Toby Harries (born 30 September 1998) is a British track and field athlete who competes as a sprinter. He is a two-time British indoor champion over 200 metres and a 2024 Olympics bronze medallist in the 4 × 400 m relay.

== Early life ==
From Brighton, Harries attended Westbourne House School and Brighton College. He graduated from University College London (UCL) in 2021 with a Bachelor of Science in Biology.

== Career ==
Harries broke the UK indoor under-17 200 m record when he ran 21.46 to win the England Athletics Under-17 Indoor Championship in 2015. In February 2016, Harries won the men's 200 m title at the 2016 British Indoor Athletics Championships in Sheffield. He won the gold medal in the 200 metres at the 2017 European Athletics U20 Championships in Grosseto, Italy.

At the 2019 British National Championships in the 400 metres he ran a personal best of 46.36s in the heats, and finished in fifth place in the final. He subsequently competed for Great Britain in the 4 × 400 m relay the 2019 World Athletics Championships in Doha. He won a second British national title at the 2022 British Indoor Athletics Championships in Birmingham in February 2022.

In April 2024, he was selected as part of the British team for the 2024 World Athletics Relays in Nassau, Bahamas. In May 2024, he was also selected to represent Britain in the 4 × 400 m relay at the 2024 European Athletics Championships in Rome. He was part of the men's 4 × 400 m relay team which won their heat to qualify for the final. In July, Harries was named in the Great Britain 4 × 400 metres relay squad for the 2024 Summer Olympics. He ran in the heats, and therefore was eligible for the bronze medal that they won.

He was named in the British team for the 2025 World Athletics Relays in Guangzhou. He ran in the men's 4 × 400 metres relay, alongside Charlie Dobson, Efe Okoro and Rio Mitcham as the British quartet finished a close second to Belgium in their heat to qualify for the final and secure a place for Britain at the 2025 World Championships. He was selected for the 200 metres at the 2025 European Athletics Team Championships in Madrid in June 2025, where he finished third in the 200 metres and ran a 43.6 seconds split in the mixed 4 × 400 metres, in which Britain finished third in the same time as the second-placed Italian team. On 3 August, placed third in the final of the 400 metres at the 2025 UK Athletics Championships in Birmingham, running 45.98 seconds. He was selected as part of the British team for the 2025 World Athletics Championships in Tokyo, Japan. He ran on the opening day as the British team finished fifth overall in the mixed 4 × 400 metres relay. He also ran in the men's 200 metres, without advancing to the final. Later at the Championships, he ran in the men's 4 × 400 metres relay as the British team qualified for the final and placed sixth overall.
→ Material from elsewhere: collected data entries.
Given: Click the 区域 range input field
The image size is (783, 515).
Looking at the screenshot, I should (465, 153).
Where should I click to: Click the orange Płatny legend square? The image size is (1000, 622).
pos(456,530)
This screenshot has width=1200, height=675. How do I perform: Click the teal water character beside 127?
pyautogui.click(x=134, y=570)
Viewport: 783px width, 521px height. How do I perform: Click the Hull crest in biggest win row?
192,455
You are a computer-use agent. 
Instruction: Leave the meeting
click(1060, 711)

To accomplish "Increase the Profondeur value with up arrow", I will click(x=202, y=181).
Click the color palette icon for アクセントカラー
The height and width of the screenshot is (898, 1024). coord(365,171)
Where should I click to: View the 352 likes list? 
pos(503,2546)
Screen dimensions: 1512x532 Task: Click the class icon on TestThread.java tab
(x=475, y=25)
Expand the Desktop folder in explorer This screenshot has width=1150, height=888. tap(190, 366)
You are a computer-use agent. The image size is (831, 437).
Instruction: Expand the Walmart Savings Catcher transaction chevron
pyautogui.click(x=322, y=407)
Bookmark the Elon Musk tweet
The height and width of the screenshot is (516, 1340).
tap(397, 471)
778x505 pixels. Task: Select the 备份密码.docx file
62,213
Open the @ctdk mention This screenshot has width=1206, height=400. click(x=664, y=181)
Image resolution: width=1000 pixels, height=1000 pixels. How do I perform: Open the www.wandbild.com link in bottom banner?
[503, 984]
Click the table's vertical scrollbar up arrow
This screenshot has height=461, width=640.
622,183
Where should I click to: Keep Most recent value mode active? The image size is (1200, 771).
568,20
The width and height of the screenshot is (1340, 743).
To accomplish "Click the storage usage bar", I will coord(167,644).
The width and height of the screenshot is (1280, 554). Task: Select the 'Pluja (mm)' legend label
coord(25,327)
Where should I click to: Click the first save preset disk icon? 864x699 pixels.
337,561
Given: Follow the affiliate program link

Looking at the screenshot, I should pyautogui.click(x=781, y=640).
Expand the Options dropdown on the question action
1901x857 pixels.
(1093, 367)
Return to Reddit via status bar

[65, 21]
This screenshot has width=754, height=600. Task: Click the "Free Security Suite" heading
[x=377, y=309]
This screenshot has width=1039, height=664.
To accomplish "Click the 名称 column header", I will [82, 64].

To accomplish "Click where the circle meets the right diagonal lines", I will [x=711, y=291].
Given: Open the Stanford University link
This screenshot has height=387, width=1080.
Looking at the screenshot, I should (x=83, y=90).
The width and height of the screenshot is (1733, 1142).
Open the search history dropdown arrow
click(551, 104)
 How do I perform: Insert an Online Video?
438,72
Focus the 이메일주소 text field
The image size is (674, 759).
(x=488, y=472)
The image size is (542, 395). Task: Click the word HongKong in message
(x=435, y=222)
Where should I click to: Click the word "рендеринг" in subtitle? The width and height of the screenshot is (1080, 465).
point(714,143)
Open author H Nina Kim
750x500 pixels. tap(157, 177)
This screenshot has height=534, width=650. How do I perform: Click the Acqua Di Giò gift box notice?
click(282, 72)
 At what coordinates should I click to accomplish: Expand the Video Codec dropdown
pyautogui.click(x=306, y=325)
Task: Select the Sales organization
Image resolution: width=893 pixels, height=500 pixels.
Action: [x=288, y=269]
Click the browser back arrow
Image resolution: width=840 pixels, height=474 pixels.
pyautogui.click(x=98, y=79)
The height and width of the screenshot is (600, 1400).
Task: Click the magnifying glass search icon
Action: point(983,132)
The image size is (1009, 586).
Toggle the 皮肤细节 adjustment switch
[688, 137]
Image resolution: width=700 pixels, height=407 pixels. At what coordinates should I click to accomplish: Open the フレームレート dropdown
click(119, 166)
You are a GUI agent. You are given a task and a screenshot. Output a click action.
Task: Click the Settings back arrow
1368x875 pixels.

In May 2026, he ran at the 2026 World Athletics Relays in the men's 4 × 400 metres relay in Gaborone, Botswana. In June, he placed fourth in the final of the 400 metres at the 2026 British Championships. He was selected to represent England at the 2026 Commonwealth Games in Glasgow, winning a silver medal in the mixed 4 × 400 metres relay. On 10 August, he won a silver medal competing for Great Britain at the 2026 European Athletics Championships in the mixed 4 × 400 metres relay in Birmingham. On the final night of the championships he returned to the track and won the silver medal with the British team in the men's 4 × 400 metres final. In September, selected as part of the Great Britain team to compete at the inaugural World Athletics Ultimate Championship in Budapest, he ran in the mixed 4 × 400 metres relay, as the team placed second overall.

==Personal life==
Toby trains in West London under coach David Sadkin, as part of a high-caliber training group that includes Faith Akinbileje, the 2025 100 m UK bronze medalist.